We see the new government at the Centre initiating several reforms. Together with the experts, the Government of India also believe that this has revived the investor sentiment. But a real investment flow is yet to pick-up, especially from the private sector. The cause for such a situation has been identified as the “balance sheet syndrome with Indian characteristics”. The Economic Survey 2014–15 has analysed this situation in greater details.
In such a scenario, together with other measures, the most important action which has been suggested is “boosting the public investment”. Merit of such an action has been emphasised by the Mid Year Economic Analysis 2014–15, too. The document says that reviving ‘targeted public investment’ will work as an engine of growth in short-term and will lead to investment flows coming in from the private sector. It has not suggested public investment as a substitute for private investment but as a means to complement and kick start investment flows from the latter.
Several recent studies, from India and abroad, have been quoted by the Economic Survey 2014–15 to suggest an increase in the public investment—in a targeted way. Here, ‘targeted’ public investment means, government investment in the sector which can generate the largest ‘spillover effects’ to the economy. In present time, the Railways has that level of spillover potential. The Survey agrres with the famous observation of W. W. Rostow – ‘the introduction of the railways has been historically the most powerful single initiator of take-offs’. The rational for such a policy action has been emphasised by referring to the follwoing documents and studies:
(i) It has been found that there has been a ‘link’ between public and private investment in past which caused either rise or fall in the growth rate. The Central Statistics Office (CSO) data indicate that a ‘boom’ in private corporate investment in the high growth phase of 2004–08 was accompanied by an increase in public investment by about 1.5 per cent.
Similarily, a decline in public investment by more than 1 percentage point between 2008–13, is accompanied by a general decline in private corporate investment by more than 8 percentage points
(except an increase during 2009–10 and 2010–11).
(ii) The World Economic Outlook-2014 (an IMF report) noted that increases in public infrastructure investment, if efficiently implemented, affects the economy in two ways:
(a) In the short run it boosts aggregate demand and crowds in (increases) private investment due to the complementary nature of infrastructure services.
(b) In the long run, a supply side effect also kicks in as the infrastructure built feeds into the productive capacity of the economy (infrastructure being the lifeline of an economy that bringing positive effects to all sectors).
The studies of the IMF confirm that increase in public investment can have positive effects on output. The medium-term public investment multiplier for developing economies is estimated to be between 0.5 and 0.9, however, the magnitudes depend on the efficiency of implementation.
(iii) In order of boosting public investment there are the two challenges in this regard are—
(a) Mobilisation of the financial resources to enhance public investment, and
(b) Implementation capacity.
To the extent implementation capacity is concerned, a sector with the maximum positive ‘spillovers’ together with proven capacity for investing quickly and efficiently, can serve the purpose.
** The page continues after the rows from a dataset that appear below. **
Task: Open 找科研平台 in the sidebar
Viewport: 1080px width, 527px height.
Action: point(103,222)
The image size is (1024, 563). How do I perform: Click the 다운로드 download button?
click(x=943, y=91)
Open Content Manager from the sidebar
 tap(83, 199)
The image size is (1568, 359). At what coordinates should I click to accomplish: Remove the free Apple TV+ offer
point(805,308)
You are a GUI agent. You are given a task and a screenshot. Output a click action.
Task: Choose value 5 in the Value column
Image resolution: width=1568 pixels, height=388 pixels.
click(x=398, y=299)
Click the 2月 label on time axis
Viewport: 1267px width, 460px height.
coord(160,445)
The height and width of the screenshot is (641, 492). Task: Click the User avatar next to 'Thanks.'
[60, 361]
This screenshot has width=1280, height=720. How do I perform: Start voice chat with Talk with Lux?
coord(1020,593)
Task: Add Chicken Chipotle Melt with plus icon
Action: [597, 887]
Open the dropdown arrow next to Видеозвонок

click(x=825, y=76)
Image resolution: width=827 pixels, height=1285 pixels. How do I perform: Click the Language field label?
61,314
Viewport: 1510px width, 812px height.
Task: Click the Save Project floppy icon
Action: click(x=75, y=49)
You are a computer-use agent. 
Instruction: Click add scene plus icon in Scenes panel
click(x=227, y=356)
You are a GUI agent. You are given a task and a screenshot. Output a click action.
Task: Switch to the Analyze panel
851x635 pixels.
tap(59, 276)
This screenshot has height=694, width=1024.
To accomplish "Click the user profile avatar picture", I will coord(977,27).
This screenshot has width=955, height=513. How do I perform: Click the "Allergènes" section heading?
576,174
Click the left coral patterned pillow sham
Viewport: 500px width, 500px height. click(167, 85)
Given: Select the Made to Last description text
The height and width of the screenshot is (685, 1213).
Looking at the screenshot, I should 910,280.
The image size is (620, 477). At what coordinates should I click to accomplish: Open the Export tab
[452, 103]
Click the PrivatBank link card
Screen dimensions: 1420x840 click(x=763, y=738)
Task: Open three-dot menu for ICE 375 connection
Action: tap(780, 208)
Two such sectors are: rural roads and railways. Enhancing road connectivity can have a huge positive spillover on the economy—this has been shown by recent studies—the examples in case are the National Highways Development Project and the PM Gram Sadak Yojana of early 2000s. These public investment moves encouraged rurl employment and earnings.
The Survey believes that the present government should encourage public investment in the hetherto neglected railways sector—it has the potential to have similar effects on the economy as the road sector could do in past. This has the potential to crowd in greater private investment and without jeopardising India’s public debt dynamics.
(iv) Public investment has direct positive bearings on the growth prospects, as per the empirical studies. India’s productivity surge around 1980 was due to boost in productivity led by enhanced public investments in the infrastructure sector (in contrast to the demand creating effects). The study analyses the effects on overall growth using a framework where government infrastructure services are an input into private production. The results of the study indicate that allowing for the appropriate lag (of around five years) between public infrastructure spending and growth, the former can explain around 1.5-2.9 percent of overall growth.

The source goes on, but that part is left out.